Rheumatoid heart disease with rheumatoid arthritis of hip
ICD-10 M05.35 is a billable code used to indicate a diagnosis of rheumatoid heart disease with rheumatoid arthritis of hip.
Rheumatoid heart disease is a complication of rheumatoid arthritis (RA), an autoimmune disorder characterized by chronic inflammation of the joints. In this condition, the immune system mistakenly attacks the synovial membrane, leading to joint damage and systemic effects, including cardiovascular complications. The hip joint, a ball-and-socket joint formed by the acetabulum of the pelvis and the head of the femur, can be significantly affected by RA, resulting in pain, stiffness, and reduced mobility. Patients may experience joint swelling and deformity, which can lead to functional limitations in daily activities. The presence of rheumatoid heart disease indicates systemic involvement, where inflammation can affect the heart's structure and function, potentially leading to pericarditis, valvular heart disease, or cardiomyopathy. Clinically, patients may present with joint pain, fatigue, and cardiovascular symptoms, necessitating a multidisciplinary approach for management.

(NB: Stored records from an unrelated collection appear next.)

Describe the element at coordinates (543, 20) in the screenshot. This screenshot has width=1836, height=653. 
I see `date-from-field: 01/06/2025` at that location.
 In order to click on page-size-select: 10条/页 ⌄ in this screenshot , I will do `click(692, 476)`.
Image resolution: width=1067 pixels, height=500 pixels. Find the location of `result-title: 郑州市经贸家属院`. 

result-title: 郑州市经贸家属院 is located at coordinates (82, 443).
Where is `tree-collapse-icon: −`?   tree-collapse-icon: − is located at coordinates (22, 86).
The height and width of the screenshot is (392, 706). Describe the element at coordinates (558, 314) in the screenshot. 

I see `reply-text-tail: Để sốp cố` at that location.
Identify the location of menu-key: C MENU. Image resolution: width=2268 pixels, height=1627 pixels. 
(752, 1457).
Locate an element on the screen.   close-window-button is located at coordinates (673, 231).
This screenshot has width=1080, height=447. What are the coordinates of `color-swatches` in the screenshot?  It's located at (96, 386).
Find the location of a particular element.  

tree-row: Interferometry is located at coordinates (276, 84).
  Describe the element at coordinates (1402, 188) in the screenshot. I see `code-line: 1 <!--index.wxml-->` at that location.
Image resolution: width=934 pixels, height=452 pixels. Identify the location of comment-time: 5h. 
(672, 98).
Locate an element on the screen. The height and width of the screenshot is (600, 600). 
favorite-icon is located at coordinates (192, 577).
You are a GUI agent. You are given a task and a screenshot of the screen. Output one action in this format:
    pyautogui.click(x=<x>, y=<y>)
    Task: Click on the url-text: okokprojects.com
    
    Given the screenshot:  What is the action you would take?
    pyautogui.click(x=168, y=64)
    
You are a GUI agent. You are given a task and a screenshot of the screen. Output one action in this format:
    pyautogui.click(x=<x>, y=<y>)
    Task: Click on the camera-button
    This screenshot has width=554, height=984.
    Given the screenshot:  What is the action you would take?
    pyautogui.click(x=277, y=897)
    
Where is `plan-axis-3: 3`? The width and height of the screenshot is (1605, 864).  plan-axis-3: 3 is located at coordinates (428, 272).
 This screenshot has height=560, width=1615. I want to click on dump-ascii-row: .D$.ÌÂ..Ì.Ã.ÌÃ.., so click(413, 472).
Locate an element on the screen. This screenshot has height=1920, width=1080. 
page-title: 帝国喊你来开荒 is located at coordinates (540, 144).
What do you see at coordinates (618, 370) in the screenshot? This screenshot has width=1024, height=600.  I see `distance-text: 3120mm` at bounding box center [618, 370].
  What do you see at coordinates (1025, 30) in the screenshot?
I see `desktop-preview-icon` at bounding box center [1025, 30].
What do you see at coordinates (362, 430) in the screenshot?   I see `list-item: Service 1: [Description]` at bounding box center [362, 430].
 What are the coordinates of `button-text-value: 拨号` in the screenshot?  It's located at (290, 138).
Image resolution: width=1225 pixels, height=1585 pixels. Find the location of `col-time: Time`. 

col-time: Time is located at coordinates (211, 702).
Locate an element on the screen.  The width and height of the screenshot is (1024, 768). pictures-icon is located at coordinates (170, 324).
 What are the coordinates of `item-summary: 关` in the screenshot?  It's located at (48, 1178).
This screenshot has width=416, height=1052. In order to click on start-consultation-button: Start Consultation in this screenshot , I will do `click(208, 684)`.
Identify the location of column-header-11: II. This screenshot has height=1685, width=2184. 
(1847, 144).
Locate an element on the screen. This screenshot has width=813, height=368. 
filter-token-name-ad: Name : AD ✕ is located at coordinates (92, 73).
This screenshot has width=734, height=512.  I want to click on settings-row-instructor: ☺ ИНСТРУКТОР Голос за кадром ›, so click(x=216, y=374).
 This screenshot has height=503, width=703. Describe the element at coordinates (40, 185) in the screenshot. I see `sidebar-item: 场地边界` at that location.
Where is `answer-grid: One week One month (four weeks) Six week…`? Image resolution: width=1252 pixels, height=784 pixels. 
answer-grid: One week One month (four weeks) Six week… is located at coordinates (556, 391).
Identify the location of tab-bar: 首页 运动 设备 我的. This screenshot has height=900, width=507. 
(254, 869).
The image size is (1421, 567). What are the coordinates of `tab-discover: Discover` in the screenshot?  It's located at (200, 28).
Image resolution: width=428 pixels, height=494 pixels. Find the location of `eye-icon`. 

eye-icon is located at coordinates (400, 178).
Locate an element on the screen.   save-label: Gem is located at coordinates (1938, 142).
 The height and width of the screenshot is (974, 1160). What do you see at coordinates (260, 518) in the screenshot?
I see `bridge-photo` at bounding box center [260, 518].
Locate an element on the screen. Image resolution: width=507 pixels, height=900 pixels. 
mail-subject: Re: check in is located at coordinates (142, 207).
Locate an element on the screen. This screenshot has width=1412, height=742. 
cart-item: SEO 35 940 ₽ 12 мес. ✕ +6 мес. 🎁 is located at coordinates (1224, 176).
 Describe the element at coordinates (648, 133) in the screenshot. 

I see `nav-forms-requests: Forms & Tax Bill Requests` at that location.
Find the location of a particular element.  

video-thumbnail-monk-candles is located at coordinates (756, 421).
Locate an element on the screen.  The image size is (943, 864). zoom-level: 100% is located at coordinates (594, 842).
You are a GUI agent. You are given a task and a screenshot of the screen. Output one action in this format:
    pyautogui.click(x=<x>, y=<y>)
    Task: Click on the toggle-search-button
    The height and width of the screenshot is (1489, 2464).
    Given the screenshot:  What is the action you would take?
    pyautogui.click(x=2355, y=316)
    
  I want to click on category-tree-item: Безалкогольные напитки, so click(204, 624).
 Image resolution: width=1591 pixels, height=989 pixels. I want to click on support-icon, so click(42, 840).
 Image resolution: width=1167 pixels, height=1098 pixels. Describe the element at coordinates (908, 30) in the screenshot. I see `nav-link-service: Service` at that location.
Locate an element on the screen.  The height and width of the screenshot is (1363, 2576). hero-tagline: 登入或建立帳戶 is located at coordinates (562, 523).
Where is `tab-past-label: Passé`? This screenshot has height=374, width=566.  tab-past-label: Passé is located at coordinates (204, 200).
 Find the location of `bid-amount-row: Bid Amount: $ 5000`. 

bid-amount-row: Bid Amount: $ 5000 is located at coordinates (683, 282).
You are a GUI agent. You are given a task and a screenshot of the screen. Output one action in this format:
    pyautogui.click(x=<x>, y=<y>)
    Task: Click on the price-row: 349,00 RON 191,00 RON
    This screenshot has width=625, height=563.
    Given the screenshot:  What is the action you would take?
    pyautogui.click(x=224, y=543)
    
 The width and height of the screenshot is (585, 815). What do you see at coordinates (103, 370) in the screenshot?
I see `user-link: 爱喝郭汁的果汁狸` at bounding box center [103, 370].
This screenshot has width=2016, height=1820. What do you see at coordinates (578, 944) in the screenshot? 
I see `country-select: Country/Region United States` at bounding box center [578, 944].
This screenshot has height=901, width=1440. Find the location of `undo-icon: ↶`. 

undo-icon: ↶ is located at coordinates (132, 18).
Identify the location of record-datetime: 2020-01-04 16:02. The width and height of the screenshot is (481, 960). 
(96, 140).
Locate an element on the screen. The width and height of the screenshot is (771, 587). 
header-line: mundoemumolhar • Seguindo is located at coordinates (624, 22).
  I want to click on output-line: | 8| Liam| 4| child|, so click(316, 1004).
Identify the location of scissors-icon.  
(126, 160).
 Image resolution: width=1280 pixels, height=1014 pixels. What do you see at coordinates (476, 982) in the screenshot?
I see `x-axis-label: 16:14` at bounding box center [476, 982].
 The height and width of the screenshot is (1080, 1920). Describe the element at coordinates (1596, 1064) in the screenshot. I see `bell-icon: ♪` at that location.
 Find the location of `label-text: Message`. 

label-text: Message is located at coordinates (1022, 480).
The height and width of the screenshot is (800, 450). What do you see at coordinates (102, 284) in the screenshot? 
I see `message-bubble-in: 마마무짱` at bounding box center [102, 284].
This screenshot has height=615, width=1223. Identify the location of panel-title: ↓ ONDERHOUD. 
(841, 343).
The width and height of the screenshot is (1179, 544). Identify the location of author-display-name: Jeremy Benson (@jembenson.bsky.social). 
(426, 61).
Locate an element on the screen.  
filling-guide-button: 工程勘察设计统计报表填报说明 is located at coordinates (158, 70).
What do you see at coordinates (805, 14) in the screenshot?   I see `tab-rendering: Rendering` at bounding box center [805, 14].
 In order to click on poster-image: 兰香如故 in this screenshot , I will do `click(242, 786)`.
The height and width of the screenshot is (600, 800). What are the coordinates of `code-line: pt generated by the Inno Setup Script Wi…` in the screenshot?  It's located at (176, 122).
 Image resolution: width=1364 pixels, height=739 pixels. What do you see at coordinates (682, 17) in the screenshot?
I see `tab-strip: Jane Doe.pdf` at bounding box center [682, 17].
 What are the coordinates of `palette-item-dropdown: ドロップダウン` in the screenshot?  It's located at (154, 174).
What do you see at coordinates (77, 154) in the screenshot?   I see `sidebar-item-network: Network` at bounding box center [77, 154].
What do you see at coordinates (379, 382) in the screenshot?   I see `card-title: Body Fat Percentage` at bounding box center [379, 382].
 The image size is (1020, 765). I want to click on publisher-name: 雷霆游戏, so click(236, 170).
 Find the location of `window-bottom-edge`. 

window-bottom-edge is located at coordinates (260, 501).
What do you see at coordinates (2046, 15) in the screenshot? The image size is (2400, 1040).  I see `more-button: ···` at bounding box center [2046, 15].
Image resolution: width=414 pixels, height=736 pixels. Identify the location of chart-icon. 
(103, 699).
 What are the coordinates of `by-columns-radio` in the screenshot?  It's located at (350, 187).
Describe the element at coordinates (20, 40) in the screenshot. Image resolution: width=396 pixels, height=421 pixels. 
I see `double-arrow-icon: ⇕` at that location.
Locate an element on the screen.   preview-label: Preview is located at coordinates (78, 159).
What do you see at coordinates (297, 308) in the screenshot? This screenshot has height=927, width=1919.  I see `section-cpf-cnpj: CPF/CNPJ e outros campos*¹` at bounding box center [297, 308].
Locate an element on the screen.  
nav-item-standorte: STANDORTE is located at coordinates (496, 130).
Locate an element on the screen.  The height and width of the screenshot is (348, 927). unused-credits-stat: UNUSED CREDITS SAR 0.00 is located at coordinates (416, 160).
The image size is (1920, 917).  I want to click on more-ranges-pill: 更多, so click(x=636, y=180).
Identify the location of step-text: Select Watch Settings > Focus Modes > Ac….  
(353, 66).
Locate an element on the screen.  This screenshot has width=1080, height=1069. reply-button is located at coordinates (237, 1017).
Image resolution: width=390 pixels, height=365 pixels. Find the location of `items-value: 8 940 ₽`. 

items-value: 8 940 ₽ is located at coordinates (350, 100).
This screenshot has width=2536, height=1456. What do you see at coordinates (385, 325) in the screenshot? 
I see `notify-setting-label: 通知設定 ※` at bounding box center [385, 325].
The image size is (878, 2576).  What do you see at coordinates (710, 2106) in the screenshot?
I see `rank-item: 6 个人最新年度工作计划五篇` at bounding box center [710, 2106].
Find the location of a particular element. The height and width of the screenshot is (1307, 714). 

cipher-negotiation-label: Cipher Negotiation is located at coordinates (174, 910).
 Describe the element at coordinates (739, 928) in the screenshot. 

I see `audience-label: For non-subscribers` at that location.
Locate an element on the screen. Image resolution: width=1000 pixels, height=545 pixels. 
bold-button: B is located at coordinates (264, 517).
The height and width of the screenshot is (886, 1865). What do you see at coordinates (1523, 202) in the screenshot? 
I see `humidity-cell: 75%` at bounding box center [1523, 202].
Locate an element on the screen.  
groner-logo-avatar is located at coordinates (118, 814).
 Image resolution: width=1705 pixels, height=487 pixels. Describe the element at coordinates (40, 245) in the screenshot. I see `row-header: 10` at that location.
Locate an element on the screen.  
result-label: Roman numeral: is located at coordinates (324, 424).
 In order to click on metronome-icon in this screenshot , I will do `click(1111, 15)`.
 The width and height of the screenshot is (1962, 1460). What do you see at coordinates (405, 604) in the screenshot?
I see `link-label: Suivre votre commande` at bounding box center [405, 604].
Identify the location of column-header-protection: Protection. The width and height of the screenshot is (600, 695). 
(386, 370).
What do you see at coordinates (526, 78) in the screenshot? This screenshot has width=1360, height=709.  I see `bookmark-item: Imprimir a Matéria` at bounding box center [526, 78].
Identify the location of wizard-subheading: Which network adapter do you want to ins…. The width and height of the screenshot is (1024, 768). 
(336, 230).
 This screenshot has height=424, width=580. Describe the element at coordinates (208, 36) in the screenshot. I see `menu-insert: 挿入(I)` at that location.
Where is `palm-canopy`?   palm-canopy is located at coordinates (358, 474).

Orthopedic documentation should include imaging studies (X-rays, MRIs) to assess joint damage, functional assessments to evaluate mobility, and detailed descriptions of any surgical interventions.
Common scenarios include joint replacement surgeries, arthroscopy for joint debridement, and management of joint deformities.
Joint-specific considerations include the degree of joint erosion, presence of deformities, and functional limitations impacting daily activities.
Rheumatologic documentation must include laboratory tests for inflammation markers (e.g., ESR, CRP), disease activity scores, and assessments of systemic involvement.
Scenarios often involve managing flare-ups of RA, adjusting DMARD therapy, and monitoring for cardiovascular complications.
Systemic involvement factors include monitoring for signs of heart disease, assessing for pericarditis, and evaluating the impact of RA on overall health.
Functional assessments should document mobility limitations, pain levels, and the need for assistive devices (e.g., walkers, canes).
Rehabilitation scenarios may include post-operative recovery from hip surgery, physical therapy for joint mobility, and pain management strategies.
Mobility limitations should be clearly documented, including the impact on activities of daily living and the need for adaptive equipment.
Used for joint aspiration in cases of hip swelling due to RA.
Document indication for aspiration, joint fluid analysis, and patient response.
Orthopedic assessment of joint fluid and rheumatologic evaluation of inflammatory markers.
Key documentation includes detailed descriptions of joint involvement, systemic symptoms, treatment plans, and any imaging or laboratory results that support the diagnosis of rheumatoid heart disease alongside rheumatoid arthritis.